在这种情况下,最简单的方法就是使用并查集数据结构。
这是我用过的一个实现:
class UnionFind:
"""Union-find data structure. Items must be hashable."""
def __init__(self):
"""Create a new empty union-find structure."""
self.weights = {}
self.parents = {}
def __getitem__(self, obj):
"""X[item] will return the token object of the set which contains `item`"""

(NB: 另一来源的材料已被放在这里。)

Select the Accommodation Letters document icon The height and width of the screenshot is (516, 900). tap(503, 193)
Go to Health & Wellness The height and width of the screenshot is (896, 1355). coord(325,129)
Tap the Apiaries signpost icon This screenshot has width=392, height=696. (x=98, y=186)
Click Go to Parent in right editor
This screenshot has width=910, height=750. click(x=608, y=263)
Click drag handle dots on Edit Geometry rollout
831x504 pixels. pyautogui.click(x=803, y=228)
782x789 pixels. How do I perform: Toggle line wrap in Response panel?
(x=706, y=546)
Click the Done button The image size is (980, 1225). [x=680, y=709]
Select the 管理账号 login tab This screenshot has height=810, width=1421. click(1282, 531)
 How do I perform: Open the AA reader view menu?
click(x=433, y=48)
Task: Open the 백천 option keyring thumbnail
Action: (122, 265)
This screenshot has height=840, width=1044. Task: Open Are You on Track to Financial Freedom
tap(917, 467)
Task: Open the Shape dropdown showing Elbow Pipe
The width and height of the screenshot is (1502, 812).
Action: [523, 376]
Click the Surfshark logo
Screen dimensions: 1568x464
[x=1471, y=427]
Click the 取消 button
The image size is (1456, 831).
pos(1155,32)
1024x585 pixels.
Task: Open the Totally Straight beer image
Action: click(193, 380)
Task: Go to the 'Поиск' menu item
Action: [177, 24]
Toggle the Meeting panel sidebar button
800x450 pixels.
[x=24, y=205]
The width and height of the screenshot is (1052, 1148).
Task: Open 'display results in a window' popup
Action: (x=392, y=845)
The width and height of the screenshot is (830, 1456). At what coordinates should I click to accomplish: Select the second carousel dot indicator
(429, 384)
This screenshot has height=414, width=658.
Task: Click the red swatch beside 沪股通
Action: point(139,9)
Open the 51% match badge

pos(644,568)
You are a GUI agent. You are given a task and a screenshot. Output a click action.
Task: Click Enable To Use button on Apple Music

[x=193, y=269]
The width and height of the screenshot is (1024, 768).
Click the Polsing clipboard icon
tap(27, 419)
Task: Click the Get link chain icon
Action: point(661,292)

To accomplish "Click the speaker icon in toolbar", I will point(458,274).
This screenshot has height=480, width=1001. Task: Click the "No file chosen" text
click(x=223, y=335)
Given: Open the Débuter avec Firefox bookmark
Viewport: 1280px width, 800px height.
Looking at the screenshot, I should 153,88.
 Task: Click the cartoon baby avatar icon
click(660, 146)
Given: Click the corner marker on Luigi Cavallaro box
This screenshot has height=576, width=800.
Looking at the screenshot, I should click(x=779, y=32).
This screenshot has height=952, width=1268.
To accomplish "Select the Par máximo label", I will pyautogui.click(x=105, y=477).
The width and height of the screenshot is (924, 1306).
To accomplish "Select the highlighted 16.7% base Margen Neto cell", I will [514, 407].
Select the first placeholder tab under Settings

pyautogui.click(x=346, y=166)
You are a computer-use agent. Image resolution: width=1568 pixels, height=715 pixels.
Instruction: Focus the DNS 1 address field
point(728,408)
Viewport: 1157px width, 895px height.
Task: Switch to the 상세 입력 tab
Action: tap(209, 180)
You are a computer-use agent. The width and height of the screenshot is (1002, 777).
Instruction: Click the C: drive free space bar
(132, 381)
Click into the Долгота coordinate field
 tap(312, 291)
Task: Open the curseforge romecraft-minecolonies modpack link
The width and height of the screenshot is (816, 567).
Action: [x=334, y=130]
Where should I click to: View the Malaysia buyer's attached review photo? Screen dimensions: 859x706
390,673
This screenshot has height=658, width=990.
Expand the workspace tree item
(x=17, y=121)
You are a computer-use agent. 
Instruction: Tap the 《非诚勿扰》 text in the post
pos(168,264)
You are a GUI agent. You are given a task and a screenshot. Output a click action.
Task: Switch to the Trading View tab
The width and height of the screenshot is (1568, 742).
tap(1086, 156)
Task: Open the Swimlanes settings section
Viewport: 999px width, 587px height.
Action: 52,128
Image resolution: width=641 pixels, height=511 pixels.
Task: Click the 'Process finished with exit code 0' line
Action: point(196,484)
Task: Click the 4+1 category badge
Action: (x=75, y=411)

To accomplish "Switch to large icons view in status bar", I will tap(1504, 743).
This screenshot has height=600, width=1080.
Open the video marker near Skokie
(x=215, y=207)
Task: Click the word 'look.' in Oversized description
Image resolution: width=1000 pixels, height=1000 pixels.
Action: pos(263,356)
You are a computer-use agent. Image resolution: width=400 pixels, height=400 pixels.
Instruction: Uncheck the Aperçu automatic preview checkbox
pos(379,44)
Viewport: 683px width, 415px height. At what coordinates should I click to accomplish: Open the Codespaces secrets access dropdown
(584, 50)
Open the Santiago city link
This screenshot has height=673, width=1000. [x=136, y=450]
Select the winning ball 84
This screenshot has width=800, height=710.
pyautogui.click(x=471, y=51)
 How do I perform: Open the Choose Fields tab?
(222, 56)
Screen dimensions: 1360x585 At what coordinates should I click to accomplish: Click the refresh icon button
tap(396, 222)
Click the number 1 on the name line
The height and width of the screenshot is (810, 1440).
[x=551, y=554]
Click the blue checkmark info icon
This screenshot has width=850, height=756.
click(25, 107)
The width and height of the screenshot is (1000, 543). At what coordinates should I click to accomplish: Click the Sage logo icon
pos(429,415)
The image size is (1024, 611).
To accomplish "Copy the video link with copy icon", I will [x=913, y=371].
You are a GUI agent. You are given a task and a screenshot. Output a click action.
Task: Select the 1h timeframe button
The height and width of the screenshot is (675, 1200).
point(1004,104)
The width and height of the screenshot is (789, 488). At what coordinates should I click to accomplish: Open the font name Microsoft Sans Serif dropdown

# check for previously unknown object
if obj not in self.parents:
self.parents[obj] = obj
self.weights[obj] = 1
return obj
# find path of objects leading to the root
path = [obj]
root = self.parents[obj]
while root != path[-1]:
path.append(root)
root = self.parents[root]
# compress the path and return
for ancestor in path:
self.parents[ancestor] = root
return root
def union(self, obj1, obj2):
"""Merges sets containing obj1 and obj2."""
roots = [self[obj1], self[obj2]]
heavier = max([(self.weights[r],r) for r in roots])[1]
for r in roots:
if r != heavier:
self.weights[heavier] += self.weights[r]
self.parents[r] = heavier
然后写一个叫做groupTPL
的函数就很简单了:
def groupTPL(TPL, distance=1):
U = UnionFind()
for (i, x) in enumerate(TPL):
for j in range(i + 1, len(TPL)):
y = TPL[j]
if max(abs(x[0] - y[0]), abs(x[1] - y[1])) <= distance:
U.union(x, y)
disjSets = {}
for x in TPL:
s = disjSets.get(U[x], set())
s.add(x)
disjSets[U[x]] = s
return [list(x) for x in disjSets.values()]
在你的数据集上运行它会得到:
>>> groupTPL([(1, 1), (2, 1), (3, 2), (7, 5), (2, 7), (6, 4), (2, 3), (2, 6), (3, 1)])
[
[(2, 7), (2, 6)],
[(6, 4), (7, 5)],
[(3, 2), (3, 1), (2, 3), (1, 1), (2, 1)]
]
不过,这个实现虽然简单,但时间复杂度是O(n^2)
。如果点的数量变得非常多,效率更高的实现方法会使用k-d树。